The wood bodied Japanese Kana plane, is the perfect tool.       I’ve shaped both Balsa boards, and foam boards, using a Kana and sanding blocks.       It’s work, as well as an interesting experience.        But the greatest value, is how it makes you appreciate an electric planer.

Doing so, you’re bound to make a hundred bumps in your blank. Follow John’s advice and skin with a block plane. remember: long passes from tail to nose, not a few inches on the tail then a few inches up… Your legs are supposed to do most of the work, the block plane will just follow you walking along the blank.

Keep the sanding block for what it’s supposed to do: sanding. That is, taking out all irregularities ONCE THE SHAPING PART IS DONE. And use it lightly, again it’s so easy to make bumps.

Did I say you should buy a power planer?

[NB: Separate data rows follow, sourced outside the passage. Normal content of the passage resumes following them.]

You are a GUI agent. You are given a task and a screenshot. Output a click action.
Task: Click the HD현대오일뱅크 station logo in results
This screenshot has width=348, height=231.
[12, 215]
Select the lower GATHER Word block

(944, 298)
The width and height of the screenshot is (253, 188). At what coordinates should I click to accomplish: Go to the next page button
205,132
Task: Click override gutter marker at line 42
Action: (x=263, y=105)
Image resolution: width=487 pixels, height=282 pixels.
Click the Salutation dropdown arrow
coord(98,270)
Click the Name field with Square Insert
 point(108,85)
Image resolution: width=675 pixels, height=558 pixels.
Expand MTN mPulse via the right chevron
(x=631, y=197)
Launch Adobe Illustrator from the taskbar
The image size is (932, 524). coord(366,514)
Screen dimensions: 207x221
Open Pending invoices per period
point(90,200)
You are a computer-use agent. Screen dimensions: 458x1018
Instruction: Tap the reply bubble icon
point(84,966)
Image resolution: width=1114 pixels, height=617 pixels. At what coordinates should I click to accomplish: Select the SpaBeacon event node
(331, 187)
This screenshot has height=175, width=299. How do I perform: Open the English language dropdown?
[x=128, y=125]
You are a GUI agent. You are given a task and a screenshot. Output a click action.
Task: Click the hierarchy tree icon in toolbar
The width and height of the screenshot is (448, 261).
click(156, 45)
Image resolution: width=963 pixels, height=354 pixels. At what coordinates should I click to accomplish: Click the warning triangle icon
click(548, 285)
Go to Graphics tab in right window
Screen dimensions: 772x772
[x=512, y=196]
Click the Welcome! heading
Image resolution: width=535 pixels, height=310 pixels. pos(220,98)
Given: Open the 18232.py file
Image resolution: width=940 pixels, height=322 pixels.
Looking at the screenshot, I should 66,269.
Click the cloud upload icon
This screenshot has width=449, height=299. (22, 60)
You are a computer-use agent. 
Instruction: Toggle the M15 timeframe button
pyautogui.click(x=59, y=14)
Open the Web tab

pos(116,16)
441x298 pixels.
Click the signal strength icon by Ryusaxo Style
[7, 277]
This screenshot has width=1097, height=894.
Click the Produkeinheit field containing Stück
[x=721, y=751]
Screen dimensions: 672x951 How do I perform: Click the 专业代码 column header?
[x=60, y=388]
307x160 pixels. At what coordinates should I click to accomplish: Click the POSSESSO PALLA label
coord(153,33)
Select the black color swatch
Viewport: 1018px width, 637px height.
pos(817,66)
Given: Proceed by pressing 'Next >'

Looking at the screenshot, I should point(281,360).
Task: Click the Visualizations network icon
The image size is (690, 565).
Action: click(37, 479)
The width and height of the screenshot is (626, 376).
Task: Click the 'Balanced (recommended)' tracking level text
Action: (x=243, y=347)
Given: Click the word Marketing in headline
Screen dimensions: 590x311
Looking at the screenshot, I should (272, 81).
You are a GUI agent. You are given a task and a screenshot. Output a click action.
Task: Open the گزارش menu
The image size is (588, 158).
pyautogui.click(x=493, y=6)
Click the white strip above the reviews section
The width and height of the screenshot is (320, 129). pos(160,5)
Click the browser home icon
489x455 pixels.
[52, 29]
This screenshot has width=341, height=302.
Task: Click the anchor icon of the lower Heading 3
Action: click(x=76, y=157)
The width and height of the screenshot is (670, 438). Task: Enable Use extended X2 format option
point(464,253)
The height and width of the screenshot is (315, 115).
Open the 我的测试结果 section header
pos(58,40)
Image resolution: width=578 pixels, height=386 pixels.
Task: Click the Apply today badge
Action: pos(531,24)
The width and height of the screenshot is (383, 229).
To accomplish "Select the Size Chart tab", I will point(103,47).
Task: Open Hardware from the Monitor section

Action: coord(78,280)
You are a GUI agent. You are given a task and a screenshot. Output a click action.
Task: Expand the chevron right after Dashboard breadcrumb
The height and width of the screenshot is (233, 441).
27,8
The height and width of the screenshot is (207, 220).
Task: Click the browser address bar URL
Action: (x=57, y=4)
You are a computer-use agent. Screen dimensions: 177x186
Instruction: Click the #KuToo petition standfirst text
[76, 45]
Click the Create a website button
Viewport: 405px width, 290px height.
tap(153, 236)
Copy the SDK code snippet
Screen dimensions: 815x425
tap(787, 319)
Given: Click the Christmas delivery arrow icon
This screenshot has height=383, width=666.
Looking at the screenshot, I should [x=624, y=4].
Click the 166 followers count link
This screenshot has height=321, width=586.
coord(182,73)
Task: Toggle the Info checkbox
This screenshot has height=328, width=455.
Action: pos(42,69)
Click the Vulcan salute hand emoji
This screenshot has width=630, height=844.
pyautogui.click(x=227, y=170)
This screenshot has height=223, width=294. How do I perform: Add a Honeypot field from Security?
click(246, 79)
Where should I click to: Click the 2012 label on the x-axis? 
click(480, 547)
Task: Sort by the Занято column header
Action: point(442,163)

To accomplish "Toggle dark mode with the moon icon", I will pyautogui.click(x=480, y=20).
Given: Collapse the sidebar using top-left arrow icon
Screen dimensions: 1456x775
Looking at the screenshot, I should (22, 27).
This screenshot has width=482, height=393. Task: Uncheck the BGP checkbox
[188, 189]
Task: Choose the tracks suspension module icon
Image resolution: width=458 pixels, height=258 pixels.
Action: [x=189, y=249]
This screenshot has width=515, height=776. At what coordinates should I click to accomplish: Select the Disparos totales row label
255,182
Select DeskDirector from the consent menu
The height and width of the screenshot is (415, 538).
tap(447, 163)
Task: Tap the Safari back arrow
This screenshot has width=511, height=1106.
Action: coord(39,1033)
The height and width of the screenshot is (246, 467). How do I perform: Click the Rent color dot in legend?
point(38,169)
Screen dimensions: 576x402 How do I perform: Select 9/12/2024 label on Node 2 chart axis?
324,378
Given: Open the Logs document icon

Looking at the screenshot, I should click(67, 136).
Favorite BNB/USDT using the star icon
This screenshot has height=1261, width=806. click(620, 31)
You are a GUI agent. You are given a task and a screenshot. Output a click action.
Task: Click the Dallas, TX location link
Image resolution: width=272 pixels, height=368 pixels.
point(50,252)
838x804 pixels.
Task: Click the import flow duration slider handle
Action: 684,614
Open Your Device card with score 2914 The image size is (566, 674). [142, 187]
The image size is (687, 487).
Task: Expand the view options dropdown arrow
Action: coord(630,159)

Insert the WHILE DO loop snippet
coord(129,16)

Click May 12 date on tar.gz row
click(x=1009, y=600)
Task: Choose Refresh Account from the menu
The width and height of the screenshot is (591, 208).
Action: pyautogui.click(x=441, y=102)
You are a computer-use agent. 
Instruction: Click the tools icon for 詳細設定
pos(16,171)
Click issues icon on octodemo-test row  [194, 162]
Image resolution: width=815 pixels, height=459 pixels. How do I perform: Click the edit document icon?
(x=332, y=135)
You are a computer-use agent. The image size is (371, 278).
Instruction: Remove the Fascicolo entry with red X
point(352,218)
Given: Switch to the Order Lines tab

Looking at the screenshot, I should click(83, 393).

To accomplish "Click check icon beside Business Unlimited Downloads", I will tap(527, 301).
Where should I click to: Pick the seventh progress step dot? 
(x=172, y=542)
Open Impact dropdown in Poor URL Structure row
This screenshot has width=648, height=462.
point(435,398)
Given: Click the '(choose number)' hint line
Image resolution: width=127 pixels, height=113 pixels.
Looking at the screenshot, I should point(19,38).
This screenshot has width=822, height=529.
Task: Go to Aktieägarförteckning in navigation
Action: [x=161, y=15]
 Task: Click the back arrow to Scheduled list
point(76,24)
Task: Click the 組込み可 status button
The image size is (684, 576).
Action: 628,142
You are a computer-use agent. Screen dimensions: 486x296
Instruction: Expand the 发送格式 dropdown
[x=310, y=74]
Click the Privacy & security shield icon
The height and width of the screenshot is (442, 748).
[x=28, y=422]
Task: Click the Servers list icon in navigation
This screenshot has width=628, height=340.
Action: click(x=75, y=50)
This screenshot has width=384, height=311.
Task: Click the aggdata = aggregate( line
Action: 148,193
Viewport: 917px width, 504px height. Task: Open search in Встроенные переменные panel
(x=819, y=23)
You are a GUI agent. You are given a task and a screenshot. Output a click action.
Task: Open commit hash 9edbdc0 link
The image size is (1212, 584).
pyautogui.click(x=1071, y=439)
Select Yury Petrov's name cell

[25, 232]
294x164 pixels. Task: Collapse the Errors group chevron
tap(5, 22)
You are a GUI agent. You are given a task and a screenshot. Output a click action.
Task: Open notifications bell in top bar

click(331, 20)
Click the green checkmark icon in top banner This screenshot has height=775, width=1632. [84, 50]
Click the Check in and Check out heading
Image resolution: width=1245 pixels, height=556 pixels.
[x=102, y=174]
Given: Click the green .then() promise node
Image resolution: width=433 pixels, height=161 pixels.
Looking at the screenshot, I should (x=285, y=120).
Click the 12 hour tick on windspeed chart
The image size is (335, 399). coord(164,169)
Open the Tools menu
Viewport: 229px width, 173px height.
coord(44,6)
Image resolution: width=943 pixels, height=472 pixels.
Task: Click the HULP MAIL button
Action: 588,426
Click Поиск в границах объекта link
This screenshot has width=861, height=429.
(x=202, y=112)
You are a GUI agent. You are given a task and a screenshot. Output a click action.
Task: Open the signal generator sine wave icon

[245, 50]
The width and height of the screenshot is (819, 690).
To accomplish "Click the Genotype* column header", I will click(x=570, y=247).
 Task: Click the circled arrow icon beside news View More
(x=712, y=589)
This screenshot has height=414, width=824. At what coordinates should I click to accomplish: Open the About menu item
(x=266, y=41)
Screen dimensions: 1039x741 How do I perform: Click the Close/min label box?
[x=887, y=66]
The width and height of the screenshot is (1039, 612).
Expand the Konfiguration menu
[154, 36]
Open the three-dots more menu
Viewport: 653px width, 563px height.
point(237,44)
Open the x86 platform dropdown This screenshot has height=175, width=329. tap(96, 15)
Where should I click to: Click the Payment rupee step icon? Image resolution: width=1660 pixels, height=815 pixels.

Of course, you could shape a board with a nail clipper but you’re in for days of labor and a very bad end product.

If you are going to use any kind of block plane whether an old Stanley or an expensive Japanese Plane;  It better be “Razor” sharp.  If not,  you will gouge the $#!t out of your blank.  You could buy a cheap HarborFreight electric planer and use it to skin the blank.  Absolutely nothing wrong with skinning with a Surform and a 12” sanding block wrapped in 36 grit.  Hold the Surform at a slight angle and use only medium pressure walking from tail to nose and back.  Always take the stringer down on both sides with a Stanley mini plane first.  Don’t use foam on the block to skin and you will avoid dips in the blank.  Tough way to do it, but can be done.

We should all remember Locofranks statement;   “this is my first shape.”

With various types of foams - some worse than others - I’ve found that it is also fairly easy to tear the heck out of a blank with an electric planer by advancing too fast, having blades set too deep, etc.  I guess foams have improved since the original Clark shutdown but I’ve run across a few that tore-up pretty easily.  I remember it being publicized that Terry Martin was so thrilled when he finally found one (‘Just Foam’ - see quote below) on which he could let 'er rip without tearing.

With a sharp block plane set correctly, shaving off the crust/skin is not that big of a deal.  For a first time shaper, it is arguably one of the more direct tools and offers a fair amount of control.  Once the crust has been removed, all the other non-powered hand tools will have a much easier time of it.  Minor snags and tears can be removed readily with a surform and sanding blocks.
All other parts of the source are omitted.